RedHatAI/TinyLlama-1.1B-Chat-v1.0-pruned2.4 Overview
This model is a pruned version of the TinyLlama-1.1B-Chat-v1.0, developed by RedHatAI. It features 1.1 billion parameters and a context length of 2048 tokens. The primary distinction of this model lies in its optimization through SparseGPT and SparseML, which applies a semi-structured sparsity (2:4 mask structure) to the model weights.
Key Capabilities & Features
- Sparsified Architecture: Pruned using SparseGPT for improved efficiency.
- Optimized for NM-vLLM: Specifically designed to leverage the high-throughput serving and low memory usage capabilities of the NM-vLLM engine.

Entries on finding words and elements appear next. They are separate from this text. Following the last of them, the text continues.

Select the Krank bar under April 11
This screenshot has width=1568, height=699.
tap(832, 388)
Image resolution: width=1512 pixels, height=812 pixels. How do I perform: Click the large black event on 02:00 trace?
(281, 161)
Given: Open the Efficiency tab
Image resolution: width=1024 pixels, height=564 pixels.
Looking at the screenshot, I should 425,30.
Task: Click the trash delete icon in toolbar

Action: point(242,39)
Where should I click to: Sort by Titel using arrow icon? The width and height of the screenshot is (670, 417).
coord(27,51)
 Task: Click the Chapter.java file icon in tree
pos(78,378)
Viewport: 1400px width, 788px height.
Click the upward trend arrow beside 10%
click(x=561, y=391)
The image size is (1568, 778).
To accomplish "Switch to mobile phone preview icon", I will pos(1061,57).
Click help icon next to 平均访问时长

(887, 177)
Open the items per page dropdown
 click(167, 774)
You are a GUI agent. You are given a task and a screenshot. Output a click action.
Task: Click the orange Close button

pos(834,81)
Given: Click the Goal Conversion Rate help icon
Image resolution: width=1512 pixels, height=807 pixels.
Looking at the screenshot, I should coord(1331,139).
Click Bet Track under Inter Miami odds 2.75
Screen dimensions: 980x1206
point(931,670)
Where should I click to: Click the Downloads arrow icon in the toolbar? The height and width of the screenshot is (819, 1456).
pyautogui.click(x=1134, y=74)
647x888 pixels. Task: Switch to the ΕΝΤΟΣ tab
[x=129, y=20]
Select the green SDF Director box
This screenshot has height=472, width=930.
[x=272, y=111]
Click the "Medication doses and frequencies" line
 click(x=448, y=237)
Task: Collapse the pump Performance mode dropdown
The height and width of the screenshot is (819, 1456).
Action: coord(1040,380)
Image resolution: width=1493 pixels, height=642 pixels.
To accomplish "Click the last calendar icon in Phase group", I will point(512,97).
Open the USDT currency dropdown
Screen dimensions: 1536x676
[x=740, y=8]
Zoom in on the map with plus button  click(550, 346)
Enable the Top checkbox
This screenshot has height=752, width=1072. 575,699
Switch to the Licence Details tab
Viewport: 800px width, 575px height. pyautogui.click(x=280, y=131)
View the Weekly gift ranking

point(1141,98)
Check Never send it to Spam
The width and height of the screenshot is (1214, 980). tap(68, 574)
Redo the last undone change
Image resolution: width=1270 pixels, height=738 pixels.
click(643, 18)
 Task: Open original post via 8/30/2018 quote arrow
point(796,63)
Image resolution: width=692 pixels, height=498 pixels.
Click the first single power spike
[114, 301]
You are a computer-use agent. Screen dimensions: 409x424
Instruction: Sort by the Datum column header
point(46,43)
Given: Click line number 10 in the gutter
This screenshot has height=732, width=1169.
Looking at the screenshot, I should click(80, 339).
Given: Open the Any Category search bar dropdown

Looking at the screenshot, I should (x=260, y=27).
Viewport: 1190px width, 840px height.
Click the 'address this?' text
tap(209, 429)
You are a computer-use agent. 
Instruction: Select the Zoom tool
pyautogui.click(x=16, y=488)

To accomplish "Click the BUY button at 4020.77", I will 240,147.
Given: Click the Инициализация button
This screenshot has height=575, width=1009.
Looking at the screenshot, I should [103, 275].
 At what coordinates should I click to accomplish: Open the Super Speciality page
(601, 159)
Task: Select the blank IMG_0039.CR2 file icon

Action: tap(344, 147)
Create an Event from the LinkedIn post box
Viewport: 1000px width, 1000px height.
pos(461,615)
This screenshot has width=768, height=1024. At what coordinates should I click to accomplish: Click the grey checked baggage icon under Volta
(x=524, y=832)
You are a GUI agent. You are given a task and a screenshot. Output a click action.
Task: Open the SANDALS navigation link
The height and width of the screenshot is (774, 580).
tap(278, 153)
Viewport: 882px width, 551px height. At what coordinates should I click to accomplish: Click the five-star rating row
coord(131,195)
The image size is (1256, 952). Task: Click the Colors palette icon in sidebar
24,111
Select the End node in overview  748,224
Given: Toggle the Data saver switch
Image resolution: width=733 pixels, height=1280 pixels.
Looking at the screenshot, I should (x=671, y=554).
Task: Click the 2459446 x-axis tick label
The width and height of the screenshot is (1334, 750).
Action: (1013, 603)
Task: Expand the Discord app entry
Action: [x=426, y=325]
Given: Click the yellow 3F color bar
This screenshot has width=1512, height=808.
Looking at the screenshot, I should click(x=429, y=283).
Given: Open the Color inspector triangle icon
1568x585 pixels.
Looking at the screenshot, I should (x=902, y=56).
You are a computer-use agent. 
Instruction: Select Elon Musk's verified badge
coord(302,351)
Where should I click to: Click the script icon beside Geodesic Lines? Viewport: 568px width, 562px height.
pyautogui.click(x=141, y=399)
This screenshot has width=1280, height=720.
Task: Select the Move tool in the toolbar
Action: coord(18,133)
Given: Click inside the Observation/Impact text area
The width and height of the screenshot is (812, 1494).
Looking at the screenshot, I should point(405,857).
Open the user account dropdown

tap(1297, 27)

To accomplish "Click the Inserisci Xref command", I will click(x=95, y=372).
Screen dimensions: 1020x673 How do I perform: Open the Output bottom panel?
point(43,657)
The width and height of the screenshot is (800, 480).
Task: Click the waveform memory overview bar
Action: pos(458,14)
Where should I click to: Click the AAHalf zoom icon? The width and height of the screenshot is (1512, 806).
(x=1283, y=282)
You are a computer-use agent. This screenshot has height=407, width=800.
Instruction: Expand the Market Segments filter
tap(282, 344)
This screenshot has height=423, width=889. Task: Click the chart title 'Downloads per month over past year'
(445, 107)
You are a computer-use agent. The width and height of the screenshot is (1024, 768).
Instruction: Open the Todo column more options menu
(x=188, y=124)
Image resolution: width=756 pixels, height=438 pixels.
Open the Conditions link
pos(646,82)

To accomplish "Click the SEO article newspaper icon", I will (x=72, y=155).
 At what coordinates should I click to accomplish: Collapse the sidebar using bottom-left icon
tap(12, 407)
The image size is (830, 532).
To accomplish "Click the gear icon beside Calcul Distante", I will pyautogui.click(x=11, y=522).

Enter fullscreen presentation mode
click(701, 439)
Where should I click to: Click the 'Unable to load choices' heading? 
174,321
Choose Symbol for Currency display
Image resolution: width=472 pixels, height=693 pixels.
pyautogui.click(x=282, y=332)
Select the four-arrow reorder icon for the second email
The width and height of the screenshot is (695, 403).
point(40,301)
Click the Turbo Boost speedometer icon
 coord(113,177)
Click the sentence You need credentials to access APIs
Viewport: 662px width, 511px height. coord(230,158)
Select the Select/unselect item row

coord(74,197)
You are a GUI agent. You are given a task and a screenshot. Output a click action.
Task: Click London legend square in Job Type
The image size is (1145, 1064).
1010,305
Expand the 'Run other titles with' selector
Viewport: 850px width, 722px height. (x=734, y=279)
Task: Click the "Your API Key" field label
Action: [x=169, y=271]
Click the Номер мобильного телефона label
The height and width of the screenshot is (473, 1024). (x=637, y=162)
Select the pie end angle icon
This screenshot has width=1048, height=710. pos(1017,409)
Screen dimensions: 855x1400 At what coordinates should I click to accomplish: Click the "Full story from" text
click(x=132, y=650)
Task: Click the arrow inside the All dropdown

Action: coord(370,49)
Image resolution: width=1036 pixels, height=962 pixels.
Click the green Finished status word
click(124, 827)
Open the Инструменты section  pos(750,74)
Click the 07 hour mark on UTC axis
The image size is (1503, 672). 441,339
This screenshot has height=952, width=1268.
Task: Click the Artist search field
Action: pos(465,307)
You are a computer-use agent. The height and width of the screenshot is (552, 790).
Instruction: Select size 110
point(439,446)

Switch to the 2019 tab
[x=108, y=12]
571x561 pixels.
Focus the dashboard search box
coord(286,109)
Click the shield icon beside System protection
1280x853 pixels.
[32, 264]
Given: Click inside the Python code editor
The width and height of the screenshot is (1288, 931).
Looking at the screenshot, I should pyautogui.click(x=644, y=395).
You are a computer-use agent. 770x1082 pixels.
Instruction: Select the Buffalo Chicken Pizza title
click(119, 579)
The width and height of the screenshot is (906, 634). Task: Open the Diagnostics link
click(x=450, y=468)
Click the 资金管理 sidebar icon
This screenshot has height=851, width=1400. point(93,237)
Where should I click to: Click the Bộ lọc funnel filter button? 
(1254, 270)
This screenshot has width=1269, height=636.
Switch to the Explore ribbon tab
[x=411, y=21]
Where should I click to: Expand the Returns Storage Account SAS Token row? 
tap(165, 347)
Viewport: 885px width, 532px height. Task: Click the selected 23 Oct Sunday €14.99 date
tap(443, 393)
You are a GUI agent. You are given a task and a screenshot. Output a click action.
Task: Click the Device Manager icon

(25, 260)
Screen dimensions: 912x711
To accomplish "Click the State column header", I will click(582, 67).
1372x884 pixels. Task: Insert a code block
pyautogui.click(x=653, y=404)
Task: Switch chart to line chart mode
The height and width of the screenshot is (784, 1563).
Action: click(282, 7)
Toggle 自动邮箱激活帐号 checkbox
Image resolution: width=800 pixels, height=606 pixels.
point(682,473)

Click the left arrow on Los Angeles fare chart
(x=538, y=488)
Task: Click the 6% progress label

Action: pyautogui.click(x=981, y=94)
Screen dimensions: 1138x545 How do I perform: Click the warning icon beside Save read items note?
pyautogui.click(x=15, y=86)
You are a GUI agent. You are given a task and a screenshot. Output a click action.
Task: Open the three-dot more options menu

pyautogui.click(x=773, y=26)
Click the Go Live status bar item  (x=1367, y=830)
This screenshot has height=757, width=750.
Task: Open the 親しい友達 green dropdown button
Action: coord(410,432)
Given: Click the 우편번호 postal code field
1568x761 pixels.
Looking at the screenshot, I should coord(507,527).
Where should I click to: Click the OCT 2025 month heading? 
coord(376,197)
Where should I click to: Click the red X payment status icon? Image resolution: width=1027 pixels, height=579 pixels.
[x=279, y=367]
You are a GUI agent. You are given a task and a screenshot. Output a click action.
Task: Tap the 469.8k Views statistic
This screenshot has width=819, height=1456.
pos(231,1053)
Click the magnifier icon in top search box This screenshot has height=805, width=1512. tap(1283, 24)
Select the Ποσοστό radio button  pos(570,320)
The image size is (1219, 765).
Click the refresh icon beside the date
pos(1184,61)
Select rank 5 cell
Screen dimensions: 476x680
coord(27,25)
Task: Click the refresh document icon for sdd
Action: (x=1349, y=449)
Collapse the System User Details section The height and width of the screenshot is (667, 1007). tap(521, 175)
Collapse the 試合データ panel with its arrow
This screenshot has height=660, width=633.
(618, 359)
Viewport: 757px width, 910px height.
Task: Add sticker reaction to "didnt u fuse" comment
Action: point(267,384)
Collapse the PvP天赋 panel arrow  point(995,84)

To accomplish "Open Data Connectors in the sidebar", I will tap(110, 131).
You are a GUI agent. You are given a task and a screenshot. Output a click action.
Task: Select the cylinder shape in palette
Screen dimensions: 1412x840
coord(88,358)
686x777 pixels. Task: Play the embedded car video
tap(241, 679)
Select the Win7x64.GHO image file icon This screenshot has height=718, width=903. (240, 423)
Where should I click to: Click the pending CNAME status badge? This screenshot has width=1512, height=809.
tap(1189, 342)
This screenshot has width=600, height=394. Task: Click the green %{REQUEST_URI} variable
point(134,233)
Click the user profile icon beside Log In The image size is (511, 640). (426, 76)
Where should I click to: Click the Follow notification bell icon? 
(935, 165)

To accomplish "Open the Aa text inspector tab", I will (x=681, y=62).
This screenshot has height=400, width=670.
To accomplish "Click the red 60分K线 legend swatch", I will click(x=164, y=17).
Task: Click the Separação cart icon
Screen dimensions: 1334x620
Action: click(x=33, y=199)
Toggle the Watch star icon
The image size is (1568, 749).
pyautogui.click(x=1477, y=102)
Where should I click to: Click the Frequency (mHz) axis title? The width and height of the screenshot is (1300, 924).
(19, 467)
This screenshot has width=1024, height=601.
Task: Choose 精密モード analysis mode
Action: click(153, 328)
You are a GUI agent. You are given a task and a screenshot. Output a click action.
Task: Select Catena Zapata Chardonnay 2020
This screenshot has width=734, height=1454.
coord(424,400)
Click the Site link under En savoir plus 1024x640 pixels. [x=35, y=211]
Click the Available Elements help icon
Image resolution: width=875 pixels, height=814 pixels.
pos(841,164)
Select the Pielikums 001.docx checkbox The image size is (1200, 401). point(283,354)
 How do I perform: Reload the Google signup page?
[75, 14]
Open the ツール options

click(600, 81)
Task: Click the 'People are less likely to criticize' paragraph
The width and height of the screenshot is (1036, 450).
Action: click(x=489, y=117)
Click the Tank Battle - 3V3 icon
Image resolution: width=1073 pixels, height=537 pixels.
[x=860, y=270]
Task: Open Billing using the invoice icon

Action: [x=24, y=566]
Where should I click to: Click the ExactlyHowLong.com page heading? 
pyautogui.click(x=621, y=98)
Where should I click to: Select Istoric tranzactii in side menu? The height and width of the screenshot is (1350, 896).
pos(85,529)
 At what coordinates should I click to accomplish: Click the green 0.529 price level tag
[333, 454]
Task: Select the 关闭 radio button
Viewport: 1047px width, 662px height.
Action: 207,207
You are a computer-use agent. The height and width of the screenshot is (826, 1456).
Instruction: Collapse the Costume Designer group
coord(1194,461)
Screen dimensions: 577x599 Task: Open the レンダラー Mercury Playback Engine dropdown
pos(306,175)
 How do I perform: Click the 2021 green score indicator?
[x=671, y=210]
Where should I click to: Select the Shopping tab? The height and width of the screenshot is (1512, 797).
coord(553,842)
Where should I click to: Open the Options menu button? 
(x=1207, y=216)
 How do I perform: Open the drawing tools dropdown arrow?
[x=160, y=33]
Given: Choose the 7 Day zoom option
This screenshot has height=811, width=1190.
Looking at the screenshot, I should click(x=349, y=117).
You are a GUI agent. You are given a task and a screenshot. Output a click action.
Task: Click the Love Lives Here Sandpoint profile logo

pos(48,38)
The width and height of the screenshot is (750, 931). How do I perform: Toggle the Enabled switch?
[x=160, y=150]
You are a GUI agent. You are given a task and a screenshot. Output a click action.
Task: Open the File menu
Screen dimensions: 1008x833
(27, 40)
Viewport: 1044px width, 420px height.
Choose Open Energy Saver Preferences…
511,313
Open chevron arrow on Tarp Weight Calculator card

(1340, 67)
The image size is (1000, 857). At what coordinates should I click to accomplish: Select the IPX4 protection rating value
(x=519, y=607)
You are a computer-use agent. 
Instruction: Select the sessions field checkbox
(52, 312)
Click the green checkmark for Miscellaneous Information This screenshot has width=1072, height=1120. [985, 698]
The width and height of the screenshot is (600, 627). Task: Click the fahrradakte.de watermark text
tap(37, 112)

- Chat Fine-tuned: Based on a chat-tuned TinyLlama model, suitable for conversational AI tasks.
- Efficient Inference: Aims to provide faster inference and reduced memory footprint compared to its dense counterpart, especially when used with NM-vLLM.
When to Use This Model
This model is particularly well-suited for use cases where:
- Resource Efficiency is Critical: Its pruned nature makes it ideal for deployment on hardware with limited memory or computational resources.
- High-Throughput Inference is Required: When paired with NM-vLLM, it can achieve faster serving speeds for chat applications.
- Small, Capable Chat Models are Needed: Provides a compact yet effective solution for conversational AI tasks without the overhead of larger models.
For detailed information on the sparsification process, the recipe.yaml file within the repository outlines the methodology.